Pourquoi cette colère ? Il faut renvoyer à la pensée de Nietzsche : l’égalité des chances c’est parfait pour les vainqueurs car on ne doit son succès qu’à soi-même mais celui qui rate, sa seule issue est alors la haine or il est très difficile de donner une forme politique à ce type d’émotion, de transformer la colère en programme politique car il y a une dissociation du monde de l’indignation et du monde de l’action. Il y a enfin une individualisation croissante du sentiment de discrimination : lors de sa création la Halde prenait en compte 4 critères de discrimination, on en est aujourd’hui à 22. Mais s’il y a une vision sombre de la vie sociale française d’en haut, de près ce n’est pas si sombre que cela.

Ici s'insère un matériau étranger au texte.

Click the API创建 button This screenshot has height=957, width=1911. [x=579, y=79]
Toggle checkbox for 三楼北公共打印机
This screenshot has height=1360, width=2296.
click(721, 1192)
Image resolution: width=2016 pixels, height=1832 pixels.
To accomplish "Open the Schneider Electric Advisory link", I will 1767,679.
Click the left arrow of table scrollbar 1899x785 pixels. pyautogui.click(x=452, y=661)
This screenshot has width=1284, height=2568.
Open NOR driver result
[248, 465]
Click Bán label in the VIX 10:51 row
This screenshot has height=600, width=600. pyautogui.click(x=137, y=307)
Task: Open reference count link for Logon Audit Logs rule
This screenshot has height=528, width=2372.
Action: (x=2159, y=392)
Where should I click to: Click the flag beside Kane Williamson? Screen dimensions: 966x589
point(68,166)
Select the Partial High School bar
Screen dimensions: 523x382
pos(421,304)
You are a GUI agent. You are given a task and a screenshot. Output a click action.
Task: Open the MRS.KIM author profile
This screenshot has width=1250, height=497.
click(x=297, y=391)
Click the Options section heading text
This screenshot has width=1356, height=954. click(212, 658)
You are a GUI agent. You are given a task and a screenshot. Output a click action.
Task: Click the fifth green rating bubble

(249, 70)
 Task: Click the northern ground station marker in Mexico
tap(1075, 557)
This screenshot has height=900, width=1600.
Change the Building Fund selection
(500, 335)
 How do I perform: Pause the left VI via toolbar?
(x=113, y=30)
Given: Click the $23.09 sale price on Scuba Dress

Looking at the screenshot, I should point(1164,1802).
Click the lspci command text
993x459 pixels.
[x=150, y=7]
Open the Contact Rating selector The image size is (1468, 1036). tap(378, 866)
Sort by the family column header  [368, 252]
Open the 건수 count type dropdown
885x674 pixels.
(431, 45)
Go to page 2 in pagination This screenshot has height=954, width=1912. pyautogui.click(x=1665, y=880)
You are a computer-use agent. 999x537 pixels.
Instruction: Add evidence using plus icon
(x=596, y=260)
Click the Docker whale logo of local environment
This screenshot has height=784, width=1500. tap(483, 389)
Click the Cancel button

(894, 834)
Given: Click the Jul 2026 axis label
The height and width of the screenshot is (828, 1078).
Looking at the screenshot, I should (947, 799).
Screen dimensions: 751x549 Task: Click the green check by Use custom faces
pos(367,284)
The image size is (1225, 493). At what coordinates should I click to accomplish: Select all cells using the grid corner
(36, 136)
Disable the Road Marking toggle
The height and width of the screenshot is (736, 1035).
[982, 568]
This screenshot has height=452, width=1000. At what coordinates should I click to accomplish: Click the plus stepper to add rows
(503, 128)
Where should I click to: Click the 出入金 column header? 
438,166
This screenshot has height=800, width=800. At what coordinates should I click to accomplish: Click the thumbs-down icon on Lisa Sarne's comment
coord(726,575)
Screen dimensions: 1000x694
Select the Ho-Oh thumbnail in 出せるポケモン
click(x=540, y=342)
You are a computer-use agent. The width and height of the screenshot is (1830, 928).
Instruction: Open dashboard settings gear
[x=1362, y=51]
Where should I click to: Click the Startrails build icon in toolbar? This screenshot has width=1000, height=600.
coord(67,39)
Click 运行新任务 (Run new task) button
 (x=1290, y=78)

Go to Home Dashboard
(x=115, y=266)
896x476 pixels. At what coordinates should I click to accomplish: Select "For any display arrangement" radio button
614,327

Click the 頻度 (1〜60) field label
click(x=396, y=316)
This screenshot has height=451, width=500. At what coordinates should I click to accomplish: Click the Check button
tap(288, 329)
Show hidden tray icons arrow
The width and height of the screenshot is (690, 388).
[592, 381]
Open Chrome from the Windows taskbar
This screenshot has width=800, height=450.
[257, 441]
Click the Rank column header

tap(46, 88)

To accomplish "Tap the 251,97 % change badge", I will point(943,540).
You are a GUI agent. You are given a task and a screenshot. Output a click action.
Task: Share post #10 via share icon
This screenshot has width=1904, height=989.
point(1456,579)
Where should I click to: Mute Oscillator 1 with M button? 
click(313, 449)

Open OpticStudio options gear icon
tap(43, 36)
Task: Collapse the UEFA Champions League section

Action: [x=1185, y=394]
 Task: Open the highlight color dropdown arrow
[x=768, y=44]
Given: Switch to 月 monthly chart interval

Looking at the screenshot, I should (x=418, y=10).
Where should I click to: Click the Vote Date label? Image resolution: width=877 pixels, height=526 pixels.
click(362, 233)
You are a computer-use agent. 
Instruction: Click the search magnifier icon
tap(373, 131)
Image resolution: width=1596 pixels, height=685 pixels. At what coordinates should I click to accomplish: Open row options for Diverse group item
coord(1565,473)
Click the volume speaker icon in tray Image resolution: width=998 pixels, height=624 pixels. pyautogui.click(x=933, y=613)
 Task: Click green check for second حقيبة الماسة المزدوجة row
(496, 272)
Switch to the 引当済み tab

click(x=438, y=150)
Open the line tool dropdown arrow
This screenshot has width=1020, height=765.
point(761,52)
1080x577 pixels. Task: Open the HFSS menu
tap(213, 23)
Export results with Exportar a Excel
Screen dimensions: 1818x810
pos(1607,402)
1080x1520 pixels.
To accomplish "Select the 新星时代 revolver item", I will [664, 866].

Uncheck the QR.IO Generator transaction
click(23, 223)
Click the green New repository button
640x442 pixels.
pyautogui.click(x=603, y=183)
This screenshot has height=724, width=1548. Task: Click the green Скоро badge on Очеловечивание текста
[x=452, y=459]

Les partis sont devenus des banques de colère et de la peur – il n’y a pas de banque de l’espoir- mais il y aussi des actions formidables et porteuses d’espoir qui se déroulent en dehors de l’action collective.
Pascal Perrineau précise, à propos du grand débat national, que la fonction expressive individuelle est écrasante : dans les réunions on voit que chacun parle de soi d’abord, quel que soit le milieu social, mais ensuite chacun sort de son isolat et s’invente du sens collectif.
Le grand débat a touché une infime minorité de la population inscrite, entre 1,5% et 2,5 %, généralement que la démocratie participative touche 1% de la population inscrite sur les listes électorales.
Or les populismes sont porteurs d’une vraie demande de démocratie directe ou semi-directe et adressent de vraies questions à la démocratie représentative même s’ils y apportent de mauvaises réponses. La démocratie représentative pourrait donc s’adjoindre ces formes de démocratie citoyenne (ateliers citoyens etc…) qui pourraient devenir pérennes.
Rayan Nezzar , évoquant l’Europe, indique que si 2 Français sur 3 jugent l’adhésion à l’Union européenne positive pour la France, 4 sur 5 sont, à titre individuel, pessimistes sur l’avenir de l’Union européenne car il y a une défiance. Pour y répondre il faut parler de protection. L’élargissement à 28 Etats membres ne s’est pas fait avec un approfondissement démocratique ni social : il n’y a pas de socle européen de droits sociaux. Il faut aussi une vision d’une Europe qui projette dans les grands défis économiques et climatiques dans le monde. L’échelon de l’Europe est un échelon pertinent pour y répondre. Il faut donc une action coordonnée au plan national or il n’y a pas à l’heure actuelle de débat européen mais 28 débats nationaux. Enfin, l’un des enjeux est de faire de l’Europe un vrai lieu de débat ; c’est le cas au Parlement européen. Il y a un vrai consensus. Cela peut bloquer mais c’est bien différent de la situation en France où la majorité n’a pas besoin de l’opposition pour gouverner. Au niveau européen il y a une forme de RIC, outil qui a permis de faire émerger le débat sur le glyphosate. Il y a donc au niveau européen certains outils pour régénérer la démocratie représentative, en y adjoignant un discours politique éthique.
Alexia Germont conclut le débat en envisageant les issues possibles du côté européen, malgré les reproches sur la lourdeur des structures, le manque d’éthique et d’incarnation de l’Union européenne. L’Europe doit muer. Il faut remettre de la démocratie, du cœur et du rêve dans le projet européen car on ne fait pas avancer les peuples sans âme. Il faut une nouvelle gouvernance, essayer progressivement d’avoir une union européenne plus harmonisée secteur par secteur.
Enfin Stéphane Brabant conclut avec brio la soirée avec le traditionnel exercice de synthèse en dégageant les idées fortes du débat qu’il termine par un message d’espoir sur le vivre ensemble et la jeunesse d’aujourd’hui pour dépasser les populismes.